[Date Prev][Date Next][Thread Prev][Thread Next] [Search] [Date Index] [Thread Index]

Re: [MacPerl-AnyPerl] Lookups and efficiency



At 2:34 PM -0700 9/30/00, Todd Richmond wrote:
>Hi all,
>
>I'm trying to optimize a script that does lookups. Here's the 
>problem: each day the script processes between 1000 to 100,000+ new 
>records. I have to compare the record's unique identifier (a 5-8 
>digit integer) to a master list of over a million IDs. If I haven't 
>seen the ID before and the record meets my criteria I process it and 
>add the ID to the master list. Right now, the way I do this is to 
>read the master list of IDs into a hash, and then check to see if 
>the key exists as I'm working my way through the new records. This 
>works fairly quickly: 10-15 seconds to load the hash and then ~10 
>minutes to process 100,000 records (depending on how many meet the 
>criteria). The problem with this, of course, is that I have to 
>allocate a huge amount of memory to MacPerl to load this into memory 
>(>120 MB).
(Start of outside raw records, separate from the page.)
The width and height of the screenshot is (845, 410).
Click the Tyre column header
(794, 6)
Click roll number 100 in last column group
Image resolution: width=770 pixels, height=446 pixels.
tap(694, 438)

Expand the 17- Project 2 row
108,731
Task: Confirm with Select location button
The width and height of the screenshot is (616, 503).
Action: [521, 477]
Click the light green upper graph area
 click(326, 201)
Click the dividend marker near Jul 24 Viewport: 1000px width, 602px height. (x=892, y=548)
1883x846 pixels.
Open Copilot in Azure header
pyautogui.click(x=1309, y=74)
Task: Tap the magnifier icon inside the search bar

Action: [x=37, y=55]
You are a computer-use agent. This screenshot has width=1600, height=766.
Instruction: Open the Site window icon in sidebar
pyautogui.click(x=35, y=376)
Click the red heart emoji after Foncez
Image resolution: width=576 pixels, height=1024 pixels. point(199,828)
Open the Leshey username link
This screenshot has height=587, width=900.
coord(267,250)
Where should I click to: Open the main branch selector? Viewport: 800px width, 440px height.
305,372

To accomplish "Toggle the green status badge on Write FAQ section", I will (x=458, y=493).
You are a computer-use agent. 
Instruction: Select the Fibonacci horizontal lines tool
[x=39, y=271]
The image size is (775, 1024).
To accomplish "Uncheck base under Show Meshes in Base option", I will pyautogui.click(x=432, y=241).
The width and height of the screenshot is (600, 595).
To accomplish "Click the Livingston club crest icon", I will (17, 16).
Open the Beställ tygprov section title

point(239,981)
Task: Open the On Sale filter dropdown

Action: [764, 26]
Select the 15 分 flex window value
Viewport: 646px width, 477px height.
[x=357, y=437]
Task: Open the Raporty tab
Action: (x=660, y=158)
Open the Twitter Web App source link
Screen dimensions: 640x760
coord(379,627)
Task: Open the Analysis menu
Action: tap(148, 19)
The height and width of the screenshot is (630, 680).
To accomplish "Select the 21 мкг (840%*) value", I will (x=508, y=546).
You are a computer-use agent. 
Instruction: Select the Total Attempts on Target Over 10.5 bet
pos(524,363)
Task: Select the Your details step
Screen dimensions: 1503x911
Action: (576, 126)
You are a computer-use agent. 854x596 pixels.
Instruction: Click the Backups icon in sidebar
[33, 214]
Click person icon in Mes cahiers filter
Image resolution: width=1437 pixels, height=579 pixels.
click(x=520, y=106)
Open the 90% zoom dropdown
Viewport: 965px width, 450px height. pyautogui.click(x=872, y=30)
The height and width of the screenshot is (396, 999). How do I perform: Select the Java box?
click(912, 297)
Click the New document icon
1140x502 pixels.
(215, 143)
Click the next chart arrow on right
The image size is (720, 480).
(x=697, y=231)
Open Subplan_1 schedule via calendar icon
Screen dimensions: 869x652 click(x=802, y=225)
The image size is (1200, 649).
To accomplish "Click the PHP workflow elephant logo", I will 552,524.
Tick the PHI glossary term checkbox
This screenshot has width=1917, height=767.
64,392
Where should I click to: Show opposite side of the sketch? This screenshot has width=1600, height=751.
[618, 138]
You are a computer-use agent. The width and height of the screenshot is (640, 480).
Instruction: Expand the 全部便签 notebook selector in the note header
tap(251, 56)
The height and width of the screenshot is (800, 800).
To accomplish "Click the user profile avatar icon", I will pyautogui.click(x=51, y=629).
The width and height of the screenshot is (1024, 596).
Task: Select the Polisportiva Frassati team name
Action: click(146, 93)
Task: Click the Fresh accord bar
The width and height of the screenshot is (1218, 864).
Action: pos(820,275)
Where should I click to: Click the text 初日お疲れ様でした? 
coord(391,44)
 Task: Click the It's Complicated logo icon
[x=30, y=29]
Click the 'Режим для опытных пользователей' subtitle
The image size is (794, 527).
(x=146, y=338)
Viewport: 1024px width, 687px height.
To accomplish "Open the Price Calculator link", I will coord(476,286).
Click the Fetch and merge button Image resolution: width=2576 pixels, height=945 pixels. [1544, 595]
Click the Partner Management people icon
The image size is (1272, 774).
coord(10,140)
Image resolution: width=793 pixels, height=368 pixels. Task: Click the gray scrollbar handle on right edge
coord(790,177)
I'd like to do this more efficiently, especially since I 
>can foresee a time in the not-so-distant future when the master list 
>will no longer fit in memory. The question is, what can I do to 
>reduce the amount of memory required, but still maintain the speed? 
>I tried using Tie::SubstrHash (by forcing all the IDs to be an 8 
>digit integer). It definitely used less memory (~1/3 as before), but 
>took almost 5 minutes to load the hash (and then gave me an error 
>when I tried to check for the existence of a key...). Am I going to 
>have to go to a database solution? If so, anyone have any 
>suggestions? I would imagine that querying a database for every ID 
>is going to be significantly slower than checking for the existence 
>of a hash key. True?

The size of your dataspace is sufficiently big that I would have 
started with a database, myself.  The issues you're dealing with are 
exactly the things databases do well and were designed for.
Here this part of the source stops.